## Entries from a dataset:
#####
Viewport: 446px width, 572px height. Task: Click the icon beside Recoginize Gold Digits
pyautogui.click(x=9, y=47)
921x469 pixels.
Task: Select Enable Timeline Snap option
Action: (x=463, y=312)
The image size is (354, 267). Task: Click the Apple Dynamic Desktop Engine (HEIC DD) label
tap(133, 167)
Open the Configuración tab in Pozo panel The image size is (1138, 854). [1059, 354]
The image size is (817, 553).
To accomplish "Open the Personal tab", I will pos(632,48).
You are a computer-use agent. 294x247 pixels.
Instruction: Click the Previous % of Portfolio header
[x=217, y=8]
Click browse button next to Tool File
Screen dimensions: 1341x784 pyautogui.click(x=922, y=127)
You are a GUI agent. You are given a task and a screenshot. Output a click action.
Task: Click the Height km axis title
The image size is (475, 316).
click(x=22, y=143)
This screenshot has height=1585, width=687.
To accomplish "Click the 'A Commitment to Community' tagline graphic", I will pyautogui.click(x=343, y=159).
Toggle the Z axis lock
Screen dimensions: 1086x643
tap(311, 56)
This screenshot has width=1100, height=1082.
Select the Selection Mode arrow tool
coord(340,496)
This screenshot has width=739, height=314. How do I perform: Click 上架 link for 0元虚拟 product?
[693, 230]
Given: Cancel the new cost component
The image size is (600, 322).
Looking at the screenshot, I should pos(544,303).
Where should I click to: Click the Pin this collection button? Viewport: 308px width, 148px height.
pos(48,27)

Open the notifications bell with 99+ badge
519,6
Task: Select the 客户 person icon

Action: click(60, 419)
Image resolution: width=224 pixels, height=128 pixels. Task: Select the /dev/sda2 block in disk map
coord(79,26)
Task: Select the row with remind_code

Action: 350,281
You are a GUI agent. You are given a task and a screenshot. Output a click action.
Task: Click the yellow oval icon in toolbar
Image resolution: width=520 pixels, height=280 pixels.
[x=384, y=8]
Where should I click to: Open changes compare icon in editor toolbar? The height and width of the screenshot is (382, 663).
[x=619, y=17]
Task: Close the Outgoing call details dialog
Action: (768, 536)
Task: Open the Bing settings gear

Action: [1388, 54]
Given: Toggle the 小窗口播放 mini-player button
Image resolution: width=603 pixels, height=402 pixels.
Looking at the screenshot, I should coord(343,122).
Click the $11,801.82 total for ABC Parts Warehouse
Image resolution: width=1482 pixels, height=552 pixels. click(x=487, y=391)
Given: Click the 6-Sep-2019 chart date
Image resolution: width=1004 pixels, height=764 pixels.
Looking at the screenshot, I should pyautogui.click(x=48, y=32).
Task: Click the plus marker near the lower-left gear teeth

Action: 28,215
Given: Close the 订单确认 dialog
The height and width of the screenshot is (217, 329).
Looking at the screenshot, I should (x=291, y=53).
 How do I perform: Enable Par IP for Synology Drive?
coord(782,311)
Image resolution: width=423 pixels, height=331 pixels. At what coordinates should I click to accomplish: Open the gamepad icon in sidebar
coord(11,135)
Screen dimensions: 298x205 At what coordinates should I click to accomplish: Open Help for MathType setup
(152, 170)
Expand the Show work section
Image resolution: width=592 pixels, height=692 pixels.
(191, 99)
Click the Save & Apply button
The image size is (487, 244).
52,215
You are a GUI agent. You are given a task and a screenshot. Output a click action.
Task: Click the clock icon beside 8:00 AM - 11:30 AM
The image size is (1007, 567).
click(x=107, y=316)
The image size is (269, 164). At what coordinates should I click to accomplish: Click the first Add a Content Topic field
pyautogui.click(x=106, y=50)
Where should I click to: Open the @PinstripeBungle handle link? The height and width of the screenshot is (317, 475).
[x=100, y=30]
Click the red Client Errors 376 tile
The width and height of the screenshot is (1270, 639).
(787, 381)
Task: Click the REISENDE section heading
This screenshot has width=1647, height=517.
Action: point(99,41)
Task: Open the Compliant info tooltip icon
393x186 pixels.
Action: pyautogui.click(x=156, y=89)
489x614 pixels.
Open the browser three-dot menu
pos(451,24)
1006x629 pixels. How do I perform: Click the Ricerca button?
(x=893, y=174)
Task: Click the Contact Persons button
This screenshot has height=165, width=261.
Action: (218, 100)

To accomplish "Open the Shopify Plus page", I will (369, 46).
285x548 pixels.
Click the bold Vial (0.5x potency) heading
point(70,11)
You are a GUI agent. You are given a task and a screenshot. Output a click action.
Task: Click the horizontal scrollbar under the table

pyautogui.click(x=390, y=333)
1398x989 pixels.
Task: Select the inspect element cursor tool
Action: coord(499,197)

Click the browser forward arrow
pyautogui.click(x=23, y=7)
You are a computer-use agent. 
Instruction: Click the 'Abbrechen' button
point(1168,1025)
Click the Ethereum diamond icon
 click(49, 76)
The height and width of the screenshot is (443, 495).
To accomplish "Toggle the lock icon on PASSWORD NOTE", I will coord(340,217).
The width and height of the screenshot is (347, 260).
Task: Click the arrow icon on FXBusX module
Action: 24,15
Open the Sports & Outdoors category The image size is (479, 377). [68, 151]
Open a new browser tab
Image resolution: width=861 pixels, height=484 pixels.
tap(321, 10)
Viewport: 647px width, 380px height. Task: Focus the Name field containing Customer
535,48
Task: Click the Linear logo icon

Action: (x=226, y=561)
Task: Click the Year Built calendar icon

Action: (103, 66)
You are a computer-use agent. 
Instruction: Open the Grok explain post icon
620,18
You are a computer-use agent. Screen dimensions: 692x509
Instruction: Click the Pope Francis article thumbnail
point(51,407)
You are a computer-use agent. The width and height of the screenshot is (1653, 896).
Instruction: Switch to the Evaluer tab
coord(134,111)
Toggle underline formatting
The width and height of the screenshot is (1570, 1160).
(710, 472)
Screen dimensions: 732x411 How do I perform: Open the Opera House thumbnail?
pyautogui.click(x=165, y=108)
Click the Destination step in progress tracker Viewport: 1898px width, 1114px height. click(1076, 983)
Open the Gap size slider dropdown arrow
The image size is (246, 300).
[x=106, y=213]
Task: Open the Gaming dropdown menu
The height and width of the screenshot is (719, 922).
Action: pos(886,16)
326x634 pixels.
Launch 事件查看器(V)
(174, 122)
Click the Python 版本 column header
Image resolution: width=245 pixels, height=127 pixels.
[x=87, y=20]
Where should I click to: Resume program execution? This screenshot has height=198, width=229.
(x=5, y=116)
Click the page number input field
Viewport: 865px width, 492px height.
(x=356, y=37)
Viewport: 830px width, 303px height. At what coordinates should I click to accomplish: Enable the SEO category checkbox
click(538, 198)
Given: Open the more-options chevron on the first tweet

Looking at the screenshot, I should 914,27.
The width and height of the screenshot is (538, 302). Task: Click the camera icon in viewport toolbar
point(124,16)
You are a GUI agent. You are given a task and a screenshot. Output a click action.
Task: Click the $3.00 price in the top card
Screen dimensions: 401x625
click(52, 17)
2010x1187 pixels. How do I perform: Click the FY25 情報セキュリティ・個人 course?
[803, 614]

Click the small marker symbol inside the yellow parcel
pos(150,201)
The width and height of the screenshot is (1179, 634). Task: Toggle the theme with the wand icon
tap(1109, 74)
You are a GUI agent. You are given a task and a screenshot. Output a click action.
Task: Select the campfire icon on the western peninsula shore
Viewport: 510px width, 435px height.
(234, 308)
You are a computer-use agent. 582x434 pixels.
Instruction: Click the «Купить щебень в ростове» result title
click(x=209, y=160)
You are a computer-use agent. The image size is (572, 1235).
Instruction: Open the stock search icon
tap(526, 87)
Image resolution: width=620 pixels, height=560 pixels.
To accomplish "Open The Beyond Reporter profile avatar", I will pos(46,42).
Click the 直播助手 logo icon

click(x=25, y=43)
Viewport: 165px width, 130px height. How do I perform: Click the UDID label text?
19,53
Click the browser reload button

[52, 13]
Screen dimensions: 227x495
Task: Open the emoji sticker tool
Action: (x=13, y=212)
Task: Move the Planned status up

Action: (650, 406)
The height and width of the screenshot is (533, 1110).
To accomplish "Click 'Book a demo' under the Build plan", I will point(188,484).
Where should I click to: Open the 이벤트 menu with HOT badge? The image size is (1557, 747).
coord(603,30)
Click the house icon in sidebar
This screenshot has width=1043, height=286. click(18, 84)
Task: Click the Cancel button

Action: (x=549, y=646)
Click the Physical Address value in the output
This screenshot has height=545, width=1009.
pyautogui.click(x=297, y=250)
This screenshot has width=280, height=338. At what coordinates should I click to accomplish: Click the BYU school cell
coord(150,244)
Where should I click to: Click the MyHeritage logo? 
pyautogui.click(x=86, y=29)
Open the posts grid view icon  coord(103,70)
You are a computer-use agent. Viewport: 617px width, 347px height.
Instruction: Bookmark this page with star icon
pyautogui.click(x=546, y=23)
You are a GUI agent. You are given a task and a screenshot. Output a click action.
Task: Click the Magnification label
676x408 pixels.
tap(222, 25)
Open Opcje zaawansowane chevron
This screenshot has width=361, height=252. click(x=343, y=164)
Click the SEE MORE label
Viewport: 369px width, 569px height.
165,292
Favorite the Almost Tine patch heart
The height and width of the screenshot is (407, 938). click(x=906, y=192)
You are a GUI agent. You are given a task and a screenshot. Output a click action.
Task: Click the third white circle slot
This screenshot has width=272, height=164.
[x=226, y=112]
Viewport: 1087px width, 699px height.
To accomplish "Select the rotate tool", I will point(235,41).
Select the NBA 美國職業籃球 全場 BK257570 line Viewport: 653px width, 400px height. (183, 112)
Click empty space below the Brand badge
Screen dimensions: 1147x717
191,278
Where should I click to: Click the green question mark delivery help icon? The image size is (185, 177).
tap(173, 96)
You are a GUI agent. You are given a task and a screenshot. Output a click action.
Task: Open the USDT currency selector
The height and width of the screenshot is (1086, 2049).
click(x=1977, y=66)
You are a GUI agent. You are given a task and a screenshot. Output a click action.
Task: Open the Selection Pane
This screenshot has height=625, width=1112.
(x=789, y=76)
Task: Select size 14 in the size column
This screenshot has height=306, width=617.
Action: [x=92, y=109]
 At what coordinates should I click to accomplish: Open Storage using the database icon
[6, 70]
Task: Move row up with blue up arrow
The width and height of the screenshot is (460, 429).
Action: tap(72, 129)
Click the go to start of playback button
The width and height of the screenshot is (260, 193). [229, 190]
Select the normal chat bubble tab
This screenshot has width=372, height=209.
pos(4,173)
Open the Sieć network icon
#####
## What the exercise asks:
Update the stretch from the start of the lines through the line containing "Action: (x=463, y=312)", replacing "Viewport" with "Screen" and keeping everything else unchanged.

## Expected answer:
Screen: 446px width, 572px height. Task: Click the icon beside Recoginize Gold Digits
pyautogui.click(x=9, y=47)
921x469 pixels.
Task: Select Enable Timeline Snap option
Action: (x=463, y=312)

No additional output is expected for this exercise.